Researchers at cybersecurity firm CyberArk Labs have warned that the advanced AI-driven text generator, ChatGPT, created by OpenAI, could be used to create a highly sophisticated and evasive type of malware. According to the researchers, this new type of malware, known as a polymorphic or metamorphic virus, is capable of mutating itself while keeping the original algorithm intact, making it difficult to detect and remove by traditional cybersecurity tools.
The researchers created a proof-of-concept (POC) that demonstrates how the built-in content filters of ChatGPT can be bypassed to create variations of malware. ChatGPT, which stands for Generative Pre-trained Transformer, is an AI-powered chatbot that uses natural language processing (NLP) to generate human-like text in response to prompts. It is used for a variety of NLP tasks such as language translation, text summarization, and question answering.
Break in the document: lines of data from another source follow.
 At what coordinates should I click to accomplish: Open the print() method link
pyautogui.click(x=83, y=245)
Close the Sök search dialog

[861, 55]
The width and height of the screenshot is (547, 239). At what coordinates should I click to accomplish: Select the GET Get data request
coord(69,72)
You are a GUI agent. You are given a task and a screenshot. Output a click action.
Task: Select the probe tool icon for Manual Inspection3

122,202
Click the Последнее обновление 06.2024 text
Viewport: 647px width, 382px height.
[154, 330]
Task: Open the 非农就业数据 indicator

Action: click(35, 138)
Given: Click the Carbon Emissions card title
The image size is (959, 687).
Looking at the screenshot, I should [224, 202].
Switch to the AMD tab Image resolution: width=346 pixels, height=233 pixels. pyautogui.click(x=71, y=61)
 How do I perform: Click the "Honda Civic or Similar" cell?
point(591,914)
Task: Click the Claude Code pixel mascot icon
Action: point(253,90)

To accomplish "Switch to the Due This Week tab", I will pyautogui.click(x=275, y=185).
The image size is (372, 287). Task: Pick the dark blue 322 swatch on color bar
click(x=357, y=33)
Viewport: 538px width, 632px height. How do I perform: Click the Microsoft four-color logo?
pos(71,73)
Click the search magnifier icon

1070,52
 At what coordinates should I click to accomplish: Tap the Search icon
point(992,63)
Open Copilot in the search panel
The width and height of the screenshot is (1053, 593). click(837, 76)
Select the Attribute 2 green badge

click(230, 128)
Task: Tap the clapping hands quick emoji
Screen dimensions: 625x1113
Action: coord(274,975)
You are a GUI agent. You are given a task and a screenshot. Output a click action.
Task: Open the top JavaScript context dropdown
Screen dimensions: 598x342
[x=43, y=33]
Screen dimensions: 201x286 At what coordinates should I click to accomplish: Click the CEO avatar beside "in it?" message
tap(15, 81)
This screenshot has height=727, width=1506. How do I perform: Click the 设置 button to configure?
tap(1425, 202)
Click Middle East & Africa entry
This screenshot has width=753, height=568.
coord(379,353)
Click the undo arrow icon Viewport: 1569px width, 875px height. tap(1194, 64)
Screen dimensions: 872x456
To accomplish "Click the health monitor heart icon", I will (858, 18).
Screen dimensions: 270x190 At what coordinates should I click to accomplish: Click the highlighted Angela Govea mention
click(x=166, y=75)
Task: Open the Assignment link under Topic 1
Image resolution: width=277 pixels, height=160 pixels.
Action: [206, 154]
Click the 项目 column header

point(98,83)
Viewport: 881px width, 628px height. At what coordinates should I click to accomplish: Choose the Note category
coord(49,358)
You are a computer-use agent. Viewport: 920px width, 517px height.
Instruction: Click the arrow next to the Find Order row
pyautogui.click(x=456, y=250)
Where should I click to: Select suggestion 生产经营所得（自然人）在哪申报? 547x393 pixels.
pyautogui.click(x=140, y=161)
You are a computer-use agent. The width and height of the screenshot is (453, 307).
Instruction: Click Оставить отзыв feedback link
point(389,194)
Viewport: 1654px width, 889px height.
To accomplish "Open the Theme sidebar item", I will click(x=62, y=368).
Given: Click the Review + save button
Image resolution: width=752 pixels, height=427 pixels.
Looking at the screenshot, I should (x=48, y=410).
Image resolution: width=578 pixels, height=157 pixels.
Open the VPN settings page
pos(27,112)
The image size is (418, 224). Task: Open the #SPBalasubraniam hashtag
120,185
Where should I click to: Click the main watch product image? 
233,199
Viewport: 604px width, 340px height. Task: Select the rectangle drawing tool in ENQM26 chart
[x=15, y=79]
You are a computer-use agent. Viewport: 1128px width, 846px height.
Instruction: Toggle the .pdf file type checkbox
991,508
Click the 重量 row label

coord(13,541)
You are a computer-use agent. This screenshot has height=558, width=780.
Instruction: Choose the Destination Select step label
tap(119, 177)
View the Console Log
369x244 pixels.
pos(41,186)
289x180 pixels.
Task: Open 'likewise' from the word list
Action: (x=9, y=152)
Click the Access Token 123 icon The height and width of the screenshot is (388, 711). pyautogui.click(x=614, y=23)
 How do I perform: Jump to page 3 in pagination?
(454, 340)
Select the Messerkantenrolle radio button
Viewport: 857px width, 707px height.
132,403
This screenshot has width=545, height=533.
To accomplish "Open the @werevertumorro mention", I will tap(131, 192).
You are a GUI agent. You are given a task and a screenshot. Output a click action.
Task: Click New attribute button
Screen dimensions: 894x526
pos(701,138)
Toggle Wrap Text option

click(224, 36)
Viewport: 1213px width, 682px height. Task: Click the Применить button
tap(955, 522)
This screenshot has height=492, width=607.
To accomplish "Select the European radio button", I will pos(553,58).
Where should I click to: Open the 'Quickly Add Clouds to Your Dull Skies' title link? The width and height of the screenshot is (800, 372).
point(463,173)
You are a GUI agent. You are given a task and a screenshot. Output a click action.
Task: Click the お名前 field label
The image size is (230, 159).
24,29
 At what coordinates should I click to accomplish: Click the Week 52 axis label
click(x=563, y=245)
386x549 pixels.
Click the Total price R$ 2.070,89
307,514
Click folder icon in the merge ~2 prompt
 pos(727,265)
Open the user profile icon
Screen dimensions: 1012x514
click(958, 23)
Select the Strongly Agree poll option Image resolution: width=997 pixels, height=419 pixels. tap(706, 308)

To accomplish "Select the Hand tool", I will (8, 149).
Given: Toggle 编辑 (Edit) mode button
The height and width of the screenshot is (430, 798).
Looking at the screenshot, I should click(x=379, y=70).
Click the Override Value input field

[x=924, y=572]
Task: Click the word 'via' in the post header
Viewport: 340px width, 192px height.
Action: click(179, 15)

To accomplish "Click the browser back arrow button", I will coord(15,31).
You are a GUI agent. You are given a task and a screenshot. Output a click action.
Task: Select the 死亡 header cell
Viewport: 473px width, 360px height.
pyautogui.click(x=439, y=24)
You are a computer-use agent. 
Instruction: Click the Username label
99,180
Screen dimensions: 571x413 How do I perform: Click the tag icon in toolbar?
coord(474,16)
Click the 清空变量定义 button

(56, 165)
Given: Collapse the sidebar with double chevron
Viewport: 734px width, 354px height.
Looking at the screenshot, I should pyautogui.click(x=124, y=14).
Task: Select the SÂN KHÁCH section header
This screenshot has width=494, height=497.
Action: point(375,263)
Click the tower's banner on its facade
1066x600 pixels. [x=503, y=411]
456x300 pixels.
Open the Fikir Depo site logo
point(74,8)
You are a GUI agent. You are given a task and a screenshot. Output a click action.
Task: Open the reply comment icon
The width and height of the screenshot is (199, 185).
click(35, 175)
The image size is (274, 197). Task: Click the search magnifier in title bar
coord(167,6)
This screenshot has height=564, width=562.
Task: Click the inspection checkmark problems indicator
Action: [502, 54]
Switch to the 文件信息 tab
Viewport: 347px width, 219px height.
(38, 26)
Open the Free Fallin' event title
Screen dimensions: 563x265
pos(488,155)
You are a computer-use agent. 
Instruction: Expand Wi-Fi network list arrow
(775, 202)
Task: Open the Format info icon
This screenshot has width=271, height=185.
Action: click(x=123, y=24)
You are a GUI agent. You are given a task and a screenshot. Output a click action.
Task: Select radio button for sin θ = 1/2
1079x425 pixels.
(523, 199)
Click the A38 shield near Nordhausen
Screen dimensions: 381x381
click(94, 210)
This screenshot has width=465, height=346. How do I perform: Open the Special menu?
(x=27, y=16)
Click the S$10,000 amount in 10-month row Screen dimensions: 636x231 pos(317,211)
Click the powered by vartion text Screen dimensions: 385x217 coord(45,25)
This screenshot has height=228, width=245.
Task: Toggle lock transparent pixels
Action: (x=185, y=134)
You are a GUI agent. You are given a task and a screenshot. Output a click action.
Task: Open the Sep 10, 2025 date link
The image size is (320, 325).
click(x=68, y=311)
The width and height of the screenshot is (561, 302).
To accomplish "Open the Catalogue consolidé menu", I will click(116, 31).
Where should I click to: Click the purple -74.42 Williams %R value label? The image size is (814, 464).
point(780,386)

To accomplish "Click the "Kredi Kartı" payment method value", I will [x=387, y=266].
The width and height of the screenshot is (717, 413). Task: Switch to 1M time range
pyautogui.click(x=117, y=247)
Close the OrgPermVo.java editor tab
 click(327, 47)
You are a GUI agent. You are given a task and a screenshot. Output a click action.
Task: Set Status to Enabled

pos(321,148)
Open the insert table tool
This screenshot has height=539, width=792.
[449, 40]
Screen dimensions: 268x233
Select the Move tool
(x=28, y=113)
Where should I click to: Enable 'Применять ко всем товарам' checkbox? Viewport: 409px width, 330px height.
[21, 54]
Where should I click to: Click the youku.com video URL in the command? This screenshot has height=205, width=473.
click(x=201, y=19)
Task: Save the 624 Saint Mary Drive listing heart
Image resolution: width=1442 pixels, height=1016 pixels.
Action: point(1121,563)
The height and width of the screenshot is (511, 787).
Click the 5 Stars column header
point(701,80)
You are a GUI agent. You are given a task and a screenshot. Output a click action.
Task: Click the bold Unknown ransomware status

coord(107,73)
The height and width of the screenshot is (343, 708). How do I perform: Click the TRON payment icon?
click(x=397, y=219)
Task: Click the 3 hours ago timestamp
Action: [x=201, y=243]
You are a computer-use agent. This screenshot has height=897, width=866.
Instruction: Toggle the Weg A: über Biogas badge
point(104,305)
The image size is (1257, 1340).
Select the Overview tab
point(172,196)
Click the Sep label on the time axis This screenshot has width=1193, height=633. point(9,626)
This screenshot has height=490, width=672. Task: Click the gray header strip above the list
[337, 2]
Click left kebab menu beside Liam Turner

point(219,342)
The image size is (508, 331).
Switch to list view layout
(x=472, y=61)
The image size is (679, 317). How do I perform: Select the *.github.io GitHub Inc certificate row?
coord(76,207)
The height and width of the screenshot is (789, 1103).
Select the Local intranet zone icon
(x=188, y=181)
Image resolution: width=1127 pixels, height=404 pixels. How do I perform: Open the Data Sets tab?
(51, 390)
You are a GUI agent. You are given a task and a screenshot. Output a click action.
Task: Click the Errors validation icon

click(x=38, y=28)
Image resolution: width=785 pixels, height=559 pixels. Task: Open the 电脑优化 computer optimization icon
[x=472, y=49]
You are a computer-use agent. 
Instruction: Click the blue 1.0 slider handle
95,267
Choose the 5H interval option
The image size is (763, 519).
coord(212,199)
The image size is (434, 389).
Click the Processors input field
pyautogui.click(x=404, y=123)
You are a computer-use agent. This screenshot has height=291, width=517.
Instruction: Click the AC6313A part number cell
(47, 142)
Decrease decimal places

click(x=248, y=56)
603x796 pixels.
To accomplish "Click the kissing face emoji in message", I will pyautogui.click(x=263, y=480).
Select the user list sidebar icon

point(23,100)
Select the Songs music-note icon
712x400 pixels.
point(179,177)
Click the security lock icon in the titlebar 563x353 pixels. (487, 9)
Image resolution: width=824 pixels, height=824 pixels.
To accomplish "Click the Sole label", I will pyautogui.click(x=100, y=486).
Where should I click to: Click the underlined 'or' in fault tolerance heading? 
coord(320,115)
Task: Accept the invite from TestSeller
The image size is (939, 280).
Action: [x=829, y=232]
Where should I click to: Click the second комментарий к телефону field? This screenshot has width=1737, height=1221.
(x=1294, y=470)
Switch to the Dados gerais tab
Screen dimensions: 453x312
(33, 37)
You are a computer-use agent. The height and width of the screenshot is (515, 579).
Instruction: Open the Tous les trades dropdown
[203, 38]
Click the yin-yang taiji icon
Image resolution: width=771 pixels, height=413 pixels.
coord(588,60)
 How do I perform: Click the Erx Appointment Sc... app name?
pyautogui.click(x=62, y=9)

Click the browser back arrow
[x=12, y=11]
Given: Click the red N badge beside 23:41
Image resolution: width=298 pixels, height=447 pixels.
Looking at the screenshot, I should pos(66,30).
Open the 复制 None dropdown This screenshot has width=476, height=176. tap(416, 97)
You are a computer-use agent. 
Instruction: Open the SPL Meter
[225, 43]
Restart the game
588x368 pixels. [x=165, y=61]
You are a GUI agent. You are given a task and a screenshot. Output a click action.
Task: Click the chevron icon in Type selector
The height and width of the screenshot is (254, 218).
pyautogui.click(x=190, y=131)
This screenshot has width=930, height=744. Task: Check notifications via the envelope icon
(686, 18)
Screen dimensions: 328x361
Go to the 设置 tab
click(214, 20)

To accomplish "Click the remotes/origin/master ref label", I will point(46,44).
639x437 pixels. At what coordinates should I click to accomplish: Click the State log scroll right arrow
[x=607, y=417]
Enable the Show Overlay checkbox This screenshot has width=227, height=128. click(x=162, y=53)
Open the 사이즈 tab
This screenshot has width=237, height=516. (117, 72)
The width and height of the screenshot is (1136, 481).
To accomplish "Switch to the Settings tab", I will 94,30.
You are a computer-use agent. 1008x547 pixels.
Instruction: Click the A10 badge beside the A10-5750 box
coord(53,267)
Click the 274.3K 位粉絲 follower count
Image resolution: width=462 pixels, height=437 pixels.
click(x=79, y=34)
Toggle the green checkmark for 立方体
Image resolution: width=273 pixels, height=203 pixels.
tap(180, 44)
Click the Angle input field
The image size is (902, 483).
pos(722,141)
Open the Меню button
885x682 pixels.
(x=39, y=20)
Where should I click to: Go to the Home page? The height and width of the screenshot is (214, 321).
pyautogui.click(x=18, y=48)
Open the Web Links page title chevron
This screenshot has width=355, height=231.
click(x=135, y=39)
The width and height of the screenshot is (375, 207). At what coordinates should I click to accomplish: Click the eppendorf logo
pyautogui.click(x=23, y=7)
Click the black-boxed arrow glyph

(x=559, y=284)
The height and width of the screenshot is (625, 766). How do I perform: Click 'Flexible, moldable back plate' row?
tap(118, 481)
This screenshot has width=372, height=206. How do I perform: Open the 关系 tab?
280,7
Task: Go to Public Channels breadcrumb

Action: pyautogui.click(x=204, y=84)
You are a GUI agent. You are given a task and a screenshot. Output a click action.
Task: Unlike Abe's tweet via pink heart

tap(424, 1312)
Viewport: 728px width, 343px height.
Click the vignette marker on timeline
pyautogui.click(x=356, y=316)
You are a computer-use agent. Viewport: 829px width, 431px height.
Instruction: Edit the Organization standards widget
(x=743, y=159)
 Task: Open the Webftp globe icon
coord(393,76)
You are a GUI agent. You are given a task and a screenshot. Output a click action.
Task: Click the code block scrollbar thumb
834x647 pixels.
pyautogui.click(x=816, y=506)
The researchers found that by repeatedly querying the chatbot and receiving unique pieces of code, they could create a polymorphic program that is highly evasive and difficult to detect. They also noted that, unlike the web version, the ChatGPT system did not utilize its content filter when using the API, which made their task much easier.
“One of the powerful capabilities of ChatGPT is the ability to easily create and continually mutate injectors,” said the researchers in a statement. “By continuously querying the chatbot and receiving a unique piece of code each time, it is possible to create a polymorphic program that is highly evasive and difficult to detect.”
The researchers suggest that attackers could use ChatGPT’s ability to generate various payloads and techniques to develop a wide range of malware that is highly evasive to security products. They also highlighted that this type of malware does not exhibit malicious behavior while stored on disk and often does not contain suspicious logic while in memory.
This is not the first time that researchers have raised concerns about the potential malicious use of advanced AI-based text generators. As the technology continues to improve, it is becoming increasingly important for cybersecurity firms and developers to consider the potential risks and take steps to mitigate them.